Aim: The aim of this master’s thesis was to explore experiences and perceptions with praziquantel (PZQ) treatment in Ugandan school children, and to explore how the treatment is conducted. Furthermore the aim was to explore how information is communicated between children, teachers and parents/ caregivers.
Background: Schistsomiasis is a major problem in Uganda and is prevalent in coastal regions. A mass drug administration program with PZQ was initiated in 2003 by the government, to treat and limit the spread of the disease. As part of this MDA program, children are treated with PZQ in schools. A systematic literature search was conducted in 3 different databases. The amount of literature on this subject was found to be very limited, thus this study contributes with new knowledge.

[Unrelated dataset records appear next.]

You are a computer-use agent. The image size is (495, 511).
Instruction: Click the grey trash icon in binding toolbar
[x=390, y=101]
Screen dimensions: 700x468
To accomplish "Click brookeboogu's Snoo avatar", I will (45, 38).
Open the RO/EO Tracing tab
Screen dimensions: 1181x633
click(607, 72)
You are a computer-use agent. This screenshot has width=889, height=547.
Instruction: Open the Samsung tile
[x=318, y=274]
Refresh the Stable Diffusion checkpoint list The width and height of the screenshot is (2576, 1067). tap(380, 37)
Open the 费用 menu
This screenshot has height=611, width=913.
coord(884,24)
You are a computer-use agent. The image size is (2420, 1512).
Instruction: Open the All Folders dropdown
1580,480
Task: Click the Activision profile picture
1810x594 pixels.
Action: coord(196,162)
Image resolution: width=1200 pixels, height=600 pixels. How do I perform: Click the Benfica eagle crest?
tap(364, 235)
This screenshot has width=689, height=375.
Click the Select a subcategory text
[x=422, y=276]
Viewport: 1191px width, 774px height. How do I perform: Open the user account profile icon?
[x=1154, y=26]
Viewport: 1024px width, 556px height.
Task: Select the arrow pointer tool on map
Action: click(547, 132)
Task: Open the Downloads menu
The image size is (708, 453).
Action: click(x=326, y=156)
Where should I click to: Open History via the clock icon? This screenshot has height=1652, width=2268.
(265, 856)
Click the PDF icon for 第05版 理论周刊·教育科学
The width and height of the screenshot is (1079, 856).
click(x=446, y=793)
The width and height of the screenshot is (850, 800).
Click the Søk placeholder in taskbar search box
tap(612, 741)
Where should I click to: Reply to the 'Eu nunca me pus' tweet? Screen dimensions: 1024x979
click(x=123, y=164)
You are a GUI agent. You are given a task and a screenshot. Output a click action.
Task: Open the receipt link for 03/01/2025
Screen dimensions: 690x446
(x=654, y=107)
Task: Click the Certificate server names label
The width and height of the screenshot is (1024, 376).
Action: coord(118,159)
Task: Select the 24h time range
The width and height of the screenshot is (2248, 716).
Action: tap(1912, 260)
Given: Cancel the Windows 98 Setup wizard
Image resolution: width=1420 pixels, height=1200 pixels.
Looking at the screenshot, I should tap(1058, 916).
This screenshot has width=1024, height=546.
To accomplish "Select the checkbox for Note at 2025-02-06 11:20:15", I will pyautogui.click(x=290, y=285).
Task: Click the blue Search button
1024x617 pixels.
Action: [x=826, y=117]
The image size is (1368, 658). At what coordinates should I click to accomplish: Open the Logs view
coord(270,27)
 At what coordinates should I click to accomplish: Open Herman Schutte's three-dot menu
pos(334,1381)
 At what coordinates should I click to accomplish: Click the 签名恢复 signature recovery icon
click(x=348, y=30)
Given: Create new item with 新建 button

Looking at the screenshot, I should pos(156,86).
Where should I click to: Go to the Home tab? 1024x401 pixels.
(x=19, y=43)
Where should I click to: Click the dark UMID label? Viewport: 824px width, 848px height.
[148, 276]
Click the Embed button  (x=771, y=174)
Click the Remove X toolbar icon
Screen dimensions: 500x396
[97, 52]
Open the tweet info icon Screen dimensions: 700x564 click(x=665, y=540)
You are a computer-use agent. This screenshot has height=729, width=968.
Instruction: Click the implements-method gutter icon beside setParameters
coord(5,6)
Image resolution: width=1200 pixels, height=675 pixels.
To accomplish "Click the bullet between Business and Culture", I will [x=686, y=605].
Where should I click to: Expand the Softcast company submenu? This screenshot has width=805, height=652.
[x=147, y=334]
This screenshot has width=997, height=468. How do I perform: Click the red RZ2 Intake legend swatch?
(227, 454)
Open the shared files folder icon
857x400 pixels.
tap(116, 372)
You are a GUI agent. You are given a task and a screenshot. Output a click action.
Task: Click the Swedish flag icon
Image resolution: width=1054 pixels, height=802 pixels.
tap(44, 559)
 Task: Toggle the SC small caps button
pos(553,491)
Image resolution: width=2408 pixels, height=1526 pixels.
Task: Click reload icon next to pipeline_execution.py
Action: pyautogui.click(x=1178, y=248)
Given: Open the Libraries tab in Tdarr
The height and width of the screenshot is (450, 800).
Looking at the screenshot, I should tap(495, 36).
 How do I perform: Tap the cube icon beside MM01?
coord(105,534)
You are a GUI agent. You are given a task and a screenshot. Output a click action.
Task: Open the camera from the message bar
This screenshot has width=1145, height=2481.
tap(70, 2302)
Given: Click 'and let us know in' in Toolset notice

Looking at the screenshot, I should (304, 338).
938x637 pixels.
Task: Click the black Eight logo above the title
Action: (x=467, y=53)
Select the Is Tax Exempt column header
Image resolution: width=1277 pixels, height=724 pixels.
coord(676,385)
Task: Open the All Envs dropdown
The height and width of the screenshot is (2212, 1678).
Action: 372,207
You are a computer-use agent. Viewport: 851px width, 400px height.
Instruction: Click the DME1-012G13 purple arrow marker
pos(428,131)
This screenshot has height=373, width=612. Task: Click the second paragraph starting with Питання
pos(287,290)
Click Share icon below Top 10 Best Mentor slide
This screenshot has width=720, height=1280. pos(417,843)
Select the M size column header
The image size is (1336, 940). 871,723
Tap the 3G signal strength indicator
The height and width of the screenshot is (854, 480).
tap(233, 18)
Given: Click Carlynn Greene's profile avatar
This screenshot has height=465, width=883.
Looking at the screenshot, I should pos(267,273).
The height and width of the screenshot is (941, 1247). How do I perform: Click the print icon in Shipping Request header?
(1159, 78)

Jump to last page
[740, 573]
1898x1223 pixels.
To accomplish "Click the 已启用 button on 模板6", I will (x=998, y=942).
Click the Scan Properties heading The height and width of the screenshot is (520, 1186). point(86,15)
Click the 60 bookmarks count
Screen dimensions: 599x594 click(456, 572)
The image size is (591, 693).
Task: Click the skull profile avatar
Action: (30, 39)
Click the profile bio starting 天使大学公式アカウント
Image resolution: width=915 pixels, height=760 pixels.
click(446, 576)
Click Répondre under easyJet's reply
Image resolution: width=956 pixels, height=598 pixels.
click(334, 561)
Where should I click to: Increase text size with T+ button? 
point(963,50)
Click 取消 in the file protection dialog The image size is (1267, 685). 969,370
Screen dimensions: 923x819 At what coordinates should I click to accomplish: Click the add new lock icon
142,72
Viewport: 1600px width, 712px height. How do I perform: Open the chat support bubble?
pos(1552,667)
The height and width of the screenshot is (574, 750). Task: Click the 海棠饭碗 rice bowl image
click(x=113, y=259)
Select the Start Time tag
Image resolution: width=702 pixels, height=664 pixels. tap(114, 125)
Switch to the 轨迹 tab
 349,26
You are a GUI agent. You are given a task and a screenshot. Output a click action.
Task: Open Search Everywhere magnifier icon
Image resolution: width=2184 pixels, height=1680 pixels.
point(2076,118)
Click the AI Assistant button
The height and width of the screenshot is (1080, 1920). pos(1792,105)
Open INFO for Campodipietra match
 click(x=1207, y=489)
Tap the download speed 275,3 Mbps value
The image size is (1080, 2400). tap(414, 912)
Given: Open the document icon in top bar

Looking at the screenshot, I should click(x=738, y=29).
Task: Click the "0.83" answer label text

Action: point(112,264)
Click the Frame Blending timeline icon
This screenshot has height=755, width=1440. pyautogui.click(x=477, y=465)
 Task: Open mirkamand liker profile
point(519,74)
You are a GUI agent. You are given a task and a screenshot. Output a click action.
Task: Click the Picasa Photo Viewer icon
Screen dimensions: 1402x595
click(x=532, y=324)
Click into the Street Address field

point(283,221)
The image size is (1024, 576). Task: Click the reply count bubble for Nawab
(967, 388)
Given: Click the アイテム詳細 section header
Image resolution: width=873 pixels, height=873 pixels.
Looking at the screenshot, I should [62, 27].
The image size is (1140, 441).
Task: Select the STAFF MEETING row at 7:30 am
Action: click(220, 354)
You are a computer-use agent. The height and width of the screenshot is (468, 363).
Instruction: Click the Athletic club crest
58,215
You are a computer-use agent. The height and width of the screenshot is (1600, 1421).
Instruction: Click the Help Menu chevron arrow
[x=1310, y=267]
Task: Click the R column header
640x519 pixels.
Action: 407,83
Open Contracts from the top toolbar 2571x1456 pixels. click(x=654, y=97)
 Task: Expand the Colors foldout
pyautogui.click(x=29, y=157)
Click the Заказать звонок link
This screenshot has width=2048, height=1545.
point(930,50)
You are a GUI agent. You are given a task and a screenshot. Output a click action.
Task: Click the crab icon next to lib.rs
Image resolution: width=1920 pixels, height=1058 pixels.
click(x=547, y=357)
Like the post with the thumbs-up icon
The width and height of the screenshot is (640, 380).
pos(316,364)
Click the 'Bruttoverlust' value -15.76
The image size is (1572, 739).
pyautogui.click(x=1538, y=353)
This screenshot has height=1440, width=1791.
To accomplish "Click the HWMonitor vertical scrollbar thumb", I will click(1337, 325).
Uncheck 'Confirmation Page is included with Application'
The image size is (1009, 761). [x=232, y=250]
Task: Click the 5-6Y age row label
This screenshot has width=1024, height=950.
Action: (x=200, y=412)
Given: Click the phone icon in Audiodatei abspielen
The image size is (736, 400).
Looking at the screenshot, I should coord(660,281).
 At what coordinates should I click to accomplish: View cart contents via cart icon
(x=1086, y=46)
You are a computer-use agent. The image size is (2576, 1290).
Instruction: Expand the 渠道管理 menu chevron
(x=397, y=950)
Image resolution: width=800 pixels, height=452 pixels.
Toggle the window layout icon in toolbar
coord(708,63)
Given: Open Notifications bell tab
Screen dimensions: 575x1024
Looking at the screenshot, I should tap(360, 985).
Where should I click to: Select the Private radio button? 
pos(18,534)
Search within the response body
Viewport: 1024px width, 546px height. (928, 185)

Theoretical perspectives: The user perspective and phenomenology were used as theoretical frames of reference.
Method and design: The study was conducted using semi structured qualitative interviews as research method. Data were collected during a fieldwork in Uganda. 16 interviews were conducted in Jinja and 14 on Buvuma, comprising interviews with children, teachers and parents/ caregivers. When necessary, a translator was used during interviews and in the process of transcribing.
Results: The structure of the treatment was different on the 2 study sites. Teachers in Jinja were more independent in the treatment program. Different perceptions of the treatment exist. Children do not have an understanding of the need for preventive treatment. Children and preschool children are perceived to be at risk of infection, as they spent time in, and at the lake, and drink dirty water. Dose poles have been confused, with overdosing of the children as a consequence. Children less than 94 cm have been treated with PZQ. Several methods of PZQ administration are used: dividing, chewing, grinding and swallowing. Several ways of communicating between the informants are used.
Discussion: The theoretical frames of reference were useful in understanding the informant’s experiences and perceptions. Problems with translators and the fact that most interviews ended up being more structured than intended limited the validity of the data.
Conclusion and perspectives: The study provided a glimpse into the informant’s experiences and perceptions. A syrup formulation of PZQ should be present to ease administration, particular as preschool children might be included in the mass drug administration program in the future. A cartoon, already developed, for teaching about schistosomiasis would be ideal to implement in the schools.